ANWEISUNGEN
A. Gib aus dem Text über Immobilienpreise die Passage von „Seit nunmehr fünf“ bis einschließlich „den Kaufpreisen zurück.“ wortgetreu wieder.
B. Führe den Text über steigende Kaufpreise und Mieten in Ballungsräumen im Anschluss an seinen letzten Satz fort.

Die Immobilienkaufpreise steigen in Ballungsräumen und Boom-Städten weiter an. Auch die Mieten legen dort enorme Sprünge hin. Doch mittlerweile geht die Schere zwischen Kaufpreis- und Mietenanstieg auseinander. Experten sehen darin einen Hinweis auf einen überhitzten Immobilienmarkt. Bildet sich dort ein „Blase“?
Seit nunmehr fünf Jahren in Folge, so das diesjährige Frühjahrsgutachten des von der Immobilienwirtschaft organisierten Zentralen Immobilienausschusses (ZIA), bleibt die Mietenentwicklung trotz exorbitanten Anstiegs hinter den Kaufpreisen zurück.

BEREITGESTELLTE ANGABEN
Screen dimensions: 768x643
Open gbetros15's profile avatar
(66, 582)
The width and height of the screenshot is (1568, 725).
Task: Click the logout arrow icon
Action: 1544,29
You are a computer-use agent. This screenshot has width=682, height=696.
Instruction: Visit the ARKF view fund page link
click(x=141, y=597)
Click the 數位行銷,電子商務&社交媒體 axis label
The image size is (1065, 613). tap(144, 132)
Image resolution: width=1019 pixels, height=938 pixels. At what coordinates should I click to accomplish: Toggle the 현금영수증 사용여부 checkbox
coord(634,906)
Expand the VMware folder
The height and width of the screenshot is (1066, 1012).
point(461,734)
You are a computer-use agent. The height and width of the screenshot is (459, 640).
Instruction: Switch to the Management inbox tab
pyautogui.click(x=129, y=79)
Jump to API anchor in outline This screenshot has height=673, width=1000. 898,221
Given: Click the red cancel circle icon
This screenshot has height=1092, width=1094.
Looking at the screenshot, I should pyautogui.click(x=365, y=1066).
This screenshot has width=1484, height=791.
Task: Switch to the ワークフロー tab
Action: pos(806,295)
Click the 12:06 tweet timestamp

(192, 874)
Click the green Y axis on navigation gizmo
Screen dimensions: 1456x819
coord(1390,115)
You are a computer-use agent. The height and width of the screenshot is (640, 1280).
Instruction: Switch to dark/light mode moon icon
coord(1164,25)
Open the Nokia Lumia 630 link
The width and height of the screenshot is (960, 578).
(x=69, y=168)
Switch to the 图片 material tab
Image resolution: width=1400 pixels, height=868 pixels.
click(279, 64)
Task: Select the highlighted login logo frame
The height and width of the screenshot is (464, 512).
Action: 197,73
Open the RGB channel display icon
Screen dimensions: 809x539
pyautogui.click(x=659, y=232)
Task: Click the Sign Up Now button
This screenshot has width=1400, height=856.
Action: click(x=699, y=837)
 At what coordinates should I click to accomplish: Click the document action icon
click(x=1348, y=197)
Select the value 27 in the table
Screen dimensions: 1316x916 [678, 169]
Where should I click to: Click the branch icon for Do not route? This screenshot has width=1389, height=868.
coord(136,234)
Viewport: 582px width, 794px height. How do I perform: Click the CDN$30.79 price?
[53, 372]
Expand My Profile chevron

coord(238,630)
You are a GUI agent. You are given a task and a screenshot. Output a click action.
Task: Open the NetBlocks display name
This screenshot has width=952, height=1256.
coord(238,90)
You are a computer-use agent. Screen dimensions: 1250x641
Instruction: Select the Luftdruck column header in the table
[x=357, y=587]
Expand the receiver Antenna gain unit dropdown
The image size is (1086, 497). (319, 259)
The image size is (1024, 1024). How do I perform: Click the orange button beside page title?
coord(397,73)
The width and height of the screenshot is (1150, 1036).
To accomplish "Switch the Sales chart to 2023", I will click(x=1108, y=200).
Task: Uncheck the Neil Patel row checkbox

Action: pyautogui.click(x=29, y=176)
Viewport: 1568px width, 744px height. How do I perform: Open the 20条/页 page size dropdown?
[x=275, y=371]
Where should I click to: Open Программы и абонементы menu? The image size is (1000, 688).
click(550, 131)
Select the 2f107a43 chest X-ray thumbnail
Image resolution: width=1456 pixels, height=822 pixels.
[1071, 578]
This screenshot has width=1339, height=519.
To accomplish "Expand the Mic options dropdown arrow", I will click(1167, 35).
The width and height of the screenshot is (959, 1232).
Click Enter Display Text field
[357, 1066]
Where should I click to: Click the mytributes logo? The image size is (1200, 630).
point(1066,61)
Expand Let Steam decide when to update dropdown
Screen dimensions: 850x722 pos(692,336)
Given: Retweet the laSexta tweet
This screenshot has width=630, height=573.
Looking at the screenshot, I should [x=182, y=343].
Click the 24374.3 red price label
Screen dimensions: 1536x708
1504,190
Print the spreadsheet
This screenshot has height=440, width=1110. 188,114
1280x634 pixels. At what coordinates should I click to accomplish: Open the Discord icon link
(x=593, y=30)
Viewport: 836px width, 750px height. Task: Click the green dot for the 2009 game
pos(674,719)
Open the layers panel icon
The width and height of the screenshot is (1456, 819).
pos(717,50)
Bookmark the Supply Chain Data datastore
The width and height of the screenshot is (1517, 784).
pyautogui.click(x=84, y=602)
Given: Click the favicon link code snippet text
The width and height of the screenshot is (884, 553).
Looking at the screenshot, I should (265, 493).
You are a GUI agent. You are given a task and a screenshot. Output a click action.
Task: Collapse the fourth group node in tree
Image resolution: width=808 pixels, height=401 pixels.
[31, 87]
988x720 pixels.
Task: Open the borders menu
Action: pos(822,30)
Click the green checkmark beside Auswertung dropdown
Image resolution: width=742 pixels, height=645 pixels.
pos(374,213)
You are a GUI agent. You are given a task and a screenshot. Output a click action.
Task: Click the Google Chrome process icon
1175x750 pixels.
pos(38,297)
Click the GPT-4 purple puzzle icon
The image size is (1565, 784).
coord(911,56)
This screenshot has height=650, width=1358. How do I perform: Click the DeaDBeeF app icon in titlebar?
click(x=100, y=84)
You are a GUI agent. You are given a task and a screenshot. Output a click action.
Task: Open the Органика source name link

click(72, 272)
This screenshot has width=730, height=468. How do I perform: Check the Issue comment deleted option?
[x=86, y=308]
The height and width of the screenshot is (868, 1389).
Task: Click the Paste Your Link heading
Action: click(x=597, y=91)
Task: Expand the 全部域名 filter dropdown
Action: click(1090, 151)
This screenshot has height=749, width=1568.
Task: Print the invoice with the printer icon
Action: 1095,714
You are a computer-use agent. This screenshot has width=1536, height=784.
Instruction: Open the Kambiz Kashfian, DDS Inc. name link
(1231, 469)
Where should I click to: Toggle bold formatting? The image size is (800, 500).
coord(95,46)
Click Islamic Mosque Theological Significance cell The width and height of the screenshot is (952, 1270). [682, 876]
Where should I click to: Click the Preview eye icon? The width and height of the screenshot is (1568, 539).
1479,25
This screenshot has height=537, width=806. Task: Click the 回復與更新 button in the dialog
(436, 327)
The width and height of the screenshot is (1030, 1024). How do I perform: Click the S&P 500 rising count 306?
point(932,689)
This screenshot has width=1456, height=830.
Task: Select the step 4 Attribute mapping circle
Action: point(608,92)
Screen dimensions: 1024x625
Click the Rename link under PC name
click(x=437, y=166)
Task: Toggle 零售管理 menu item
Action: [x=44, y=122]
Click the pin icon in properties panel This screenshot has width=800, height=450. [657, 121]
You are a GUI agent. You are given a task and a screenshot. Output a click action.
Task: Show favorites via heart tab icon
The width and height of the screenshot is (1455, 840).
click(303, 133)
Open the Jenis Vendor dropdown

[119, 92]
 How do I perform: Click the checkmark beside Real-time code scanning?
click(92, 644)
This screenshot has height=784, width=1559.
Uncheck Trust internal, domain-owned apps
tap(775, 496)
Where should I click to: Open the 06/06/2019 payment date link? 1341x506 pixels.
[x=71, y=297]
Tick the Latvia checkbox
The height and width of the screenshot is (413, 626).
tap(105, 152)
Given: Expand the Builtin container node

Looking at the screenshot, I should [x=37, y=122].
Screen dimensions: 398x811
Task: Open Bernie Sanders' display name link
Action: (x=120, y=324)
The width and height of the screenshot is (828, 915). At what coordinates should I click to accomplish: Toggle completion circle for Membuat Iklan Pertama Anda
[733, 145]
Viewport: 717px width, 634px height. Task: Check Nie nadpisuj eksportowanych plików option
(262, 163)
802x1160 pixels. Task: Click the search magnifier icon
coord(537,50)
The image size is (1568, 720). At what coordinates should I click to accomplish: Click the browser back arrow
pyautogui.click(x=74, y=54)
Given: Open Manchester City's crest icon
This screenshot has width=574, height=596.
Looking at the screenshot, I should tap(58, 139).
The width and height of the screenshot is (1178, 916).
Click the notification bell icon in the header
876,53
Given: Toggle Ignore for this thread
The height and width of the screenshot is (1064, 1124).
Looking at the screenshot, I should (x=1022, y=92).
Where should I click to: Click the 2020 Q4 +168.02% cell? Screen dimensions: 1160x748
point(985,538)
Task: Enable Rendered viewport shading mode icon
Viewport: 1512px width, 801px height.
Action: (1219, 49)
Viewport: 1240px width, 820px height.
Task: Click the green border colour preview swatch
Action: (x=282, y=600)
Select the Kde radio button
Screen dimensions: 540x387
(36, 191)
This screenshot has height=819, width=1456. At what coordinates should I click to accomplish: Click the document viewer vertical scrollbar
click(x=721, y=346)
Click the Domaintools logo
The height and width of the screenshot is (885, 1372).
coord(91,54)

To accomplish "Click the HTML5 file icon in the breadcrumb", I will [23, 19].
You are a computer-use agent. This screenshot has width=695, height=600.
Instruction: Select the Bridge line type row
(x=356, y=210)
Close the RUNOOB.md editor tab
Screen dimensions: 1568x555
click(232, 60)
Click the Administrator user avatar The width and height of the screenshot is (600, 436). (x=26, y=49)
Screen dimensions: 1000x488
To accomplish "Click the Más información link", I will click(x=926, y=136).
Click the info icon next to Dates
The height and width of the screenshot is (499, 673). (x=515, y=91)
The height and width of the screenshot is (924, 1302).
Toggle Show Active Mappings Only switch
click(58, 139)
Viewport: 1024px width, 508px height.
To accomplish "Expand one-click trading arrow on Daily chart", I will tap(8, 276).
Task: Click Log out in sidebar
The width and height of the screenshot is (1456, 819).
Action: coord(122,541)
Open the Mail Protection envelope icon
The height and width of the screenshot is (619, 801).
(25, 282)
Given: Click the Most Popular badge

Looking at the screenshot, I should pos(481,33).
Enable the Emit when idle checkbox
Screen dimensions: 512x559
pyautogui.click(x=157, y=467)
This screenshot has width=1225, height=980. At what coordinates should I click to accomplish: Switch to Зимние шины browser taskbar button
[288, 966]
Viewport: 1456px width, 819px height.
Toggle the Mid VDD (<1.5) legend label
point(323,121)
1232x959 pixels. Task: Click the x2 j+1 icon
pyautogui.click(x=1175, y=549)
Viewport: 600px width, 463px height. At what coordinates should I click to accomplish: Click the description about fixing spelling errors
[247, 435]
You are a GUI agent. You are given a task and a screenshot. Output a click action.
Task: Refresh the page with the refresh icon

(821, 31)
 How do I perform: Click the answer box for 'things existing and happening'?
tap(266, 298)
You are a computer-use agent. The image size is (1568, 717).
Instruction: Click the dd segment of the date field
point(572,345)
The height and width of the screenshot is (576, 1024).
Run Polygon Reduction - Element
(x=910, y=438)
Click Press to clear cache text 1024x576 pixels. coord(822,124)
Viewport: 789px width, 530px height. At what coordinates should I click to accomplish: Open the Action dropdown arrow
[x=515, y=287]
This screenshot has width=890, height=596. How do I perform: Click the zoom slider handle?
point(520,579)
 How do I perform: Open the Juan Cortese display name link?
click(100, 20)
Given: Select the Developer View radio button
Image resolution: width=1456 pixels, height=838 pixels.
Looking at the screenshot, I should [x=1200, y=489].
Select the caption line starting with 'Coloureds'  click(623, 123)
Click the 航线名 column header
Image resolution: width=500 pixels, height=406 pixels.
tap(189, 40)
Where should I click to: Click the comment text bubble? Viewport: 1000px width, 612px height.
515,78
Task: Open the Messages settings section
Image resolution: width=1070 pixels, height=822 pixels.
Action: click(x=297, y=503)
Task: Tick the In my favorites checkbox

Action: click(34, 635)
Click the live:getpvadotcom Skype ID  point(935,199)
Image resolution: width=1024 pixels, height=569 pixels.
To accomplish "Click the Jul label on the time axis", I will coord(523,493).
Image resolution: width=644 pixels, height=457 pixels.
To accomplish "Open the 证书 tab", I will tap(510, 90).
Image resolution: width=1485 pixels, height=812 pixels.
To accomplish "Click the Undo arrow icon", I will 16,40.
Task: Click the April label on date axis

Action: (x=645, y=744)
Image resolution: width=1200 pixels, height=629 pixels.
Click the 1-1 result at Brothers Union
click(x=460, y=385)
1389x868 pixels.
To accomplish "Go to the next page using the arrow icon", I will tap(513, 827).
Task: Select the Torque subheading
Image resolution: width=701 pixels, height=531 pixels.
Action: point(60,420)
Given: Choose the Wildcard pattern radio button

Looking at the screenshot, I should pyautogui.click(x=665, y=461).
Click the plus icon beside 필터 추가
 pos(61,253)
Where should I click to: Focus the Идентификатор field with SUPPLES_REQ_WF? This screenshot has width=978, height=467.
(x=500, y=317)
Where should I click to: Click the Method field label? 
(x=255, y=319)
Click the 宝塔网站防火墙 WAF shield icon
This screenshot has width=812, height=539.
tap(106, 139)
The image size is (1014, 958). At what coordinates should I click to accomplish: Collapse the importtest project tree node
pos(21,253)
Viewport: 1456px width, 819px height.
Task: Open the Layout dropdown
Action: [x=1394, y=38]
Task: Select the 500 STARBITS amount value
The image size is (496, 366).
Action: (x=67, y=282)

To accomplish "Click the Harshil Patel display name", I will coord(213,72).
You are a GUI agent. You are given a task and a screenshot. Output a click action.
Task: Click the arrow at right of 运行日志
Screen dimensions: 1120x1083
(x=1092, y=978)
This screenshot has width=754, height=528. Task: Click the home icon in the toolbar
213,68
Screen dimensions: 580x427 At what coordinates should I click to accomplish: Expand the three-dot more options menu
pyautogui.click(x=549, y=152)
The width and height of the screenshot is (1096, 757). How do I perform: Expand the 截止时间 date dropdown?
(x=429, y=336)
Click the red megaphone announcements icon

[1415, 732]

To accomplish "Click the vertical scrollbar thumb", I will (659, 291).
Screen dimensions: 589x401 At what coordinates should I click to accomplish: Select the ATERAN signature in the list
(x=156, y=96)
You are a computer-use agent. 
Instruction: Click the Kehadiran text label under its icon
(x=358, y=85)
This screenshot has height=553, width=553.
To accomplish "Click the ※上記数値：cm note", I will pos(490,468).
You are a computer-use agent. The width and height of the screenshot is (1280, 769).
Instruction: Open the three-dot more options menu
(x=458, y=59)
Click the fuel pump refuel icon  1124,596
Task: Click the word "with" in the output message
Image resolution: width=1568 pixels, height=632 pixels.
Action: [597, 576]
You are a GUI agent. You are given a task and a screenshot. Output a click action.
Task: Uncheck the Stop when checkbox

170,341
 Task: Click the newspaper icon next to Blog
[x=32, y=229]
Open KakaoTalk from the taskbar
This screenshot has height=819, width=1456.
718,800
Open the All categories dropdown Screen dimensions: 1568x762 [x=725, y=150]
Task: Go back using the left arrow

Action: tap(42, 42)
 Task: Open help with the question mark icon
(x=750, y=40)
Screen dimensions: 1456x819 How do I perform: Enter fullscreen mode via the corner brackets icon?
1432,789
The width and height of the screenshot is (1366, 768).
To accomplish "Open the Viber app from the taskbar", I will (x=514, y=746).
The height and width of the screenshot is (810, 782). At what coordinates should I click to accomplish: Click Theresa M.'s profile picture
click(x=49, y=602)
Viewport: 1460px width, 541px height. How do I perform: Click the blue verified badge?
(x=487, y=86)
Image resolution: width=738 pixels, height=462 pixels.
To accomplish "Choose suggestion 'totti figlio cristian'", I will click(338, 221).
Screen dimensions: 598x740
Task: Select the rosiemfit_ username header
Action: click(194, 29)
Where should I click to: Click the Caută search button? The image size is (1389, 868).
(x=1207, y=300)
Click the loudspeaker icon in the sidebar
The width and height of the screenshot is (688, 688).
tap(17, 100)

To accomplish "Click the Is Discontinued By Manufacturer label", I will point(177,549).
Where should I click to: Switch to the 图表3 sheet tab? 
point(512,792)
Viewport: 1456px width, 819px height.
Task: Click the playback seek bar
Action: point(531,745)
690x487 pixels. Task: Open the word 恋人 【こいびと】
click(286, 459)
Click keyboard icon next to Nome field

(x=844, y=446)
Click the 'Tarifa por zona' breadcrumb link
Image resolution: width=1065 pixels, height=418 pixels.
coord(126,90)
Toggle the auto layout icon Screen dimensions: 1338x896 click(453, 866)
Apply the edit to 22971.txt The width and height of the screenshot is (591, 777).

ERWARTETE ANTWORTEN
A.
Seit nunmehr fünf Jahren in Folge, so das diesjährige Frühjahrsgutachten des von der Immobilienwirtschaft organisierten Zentralen Immobilienausschusses (ZIA), bleibt die Mietenentwicklung trotz exorbitanten Anstiegs hinter den Kaufpreisen zurück.

B.
Beispiel Berlin: Während die Mieten der Hauptstadt seit 2010 um 40 Prozent zugelegt haben, legten die Wohnimmobilienpreise einen Anstieg um 94 Prozent hin. Die ZIA-Analysten gehen in Berlin mittlerweile von einer Kaufpreisüberhöhung von bis zu 50 Prozent aus, in München können es auch 75 Prozent sein. Dennoch ist die Nachfrage nach Eigentumswohnungen und Mehrfamilienhäusern ungebrochen. Das weise darauf hin, so Harald Simons, Professor für Mikroökonomie in Leipzig und einer der Autoren des Gutachtens, dass Investoren immer noch mit einem genügend hohen Anstieg des Mietniveaus und insbesondere der Neuvertragsmieten rechnen.
Den Preisanstieg bestätigt auch der Immobilienmarktbericht des Gutachterausschusses für Grundstückswerte in Berlin. Im Jahr 2016 lagen die Kaufpreise bei Eigentumswohnungen um 12 Prozent, bei Miethäusern sogar um 20 Prozent über denen des Vorjahres. Läuft der Markt heiß?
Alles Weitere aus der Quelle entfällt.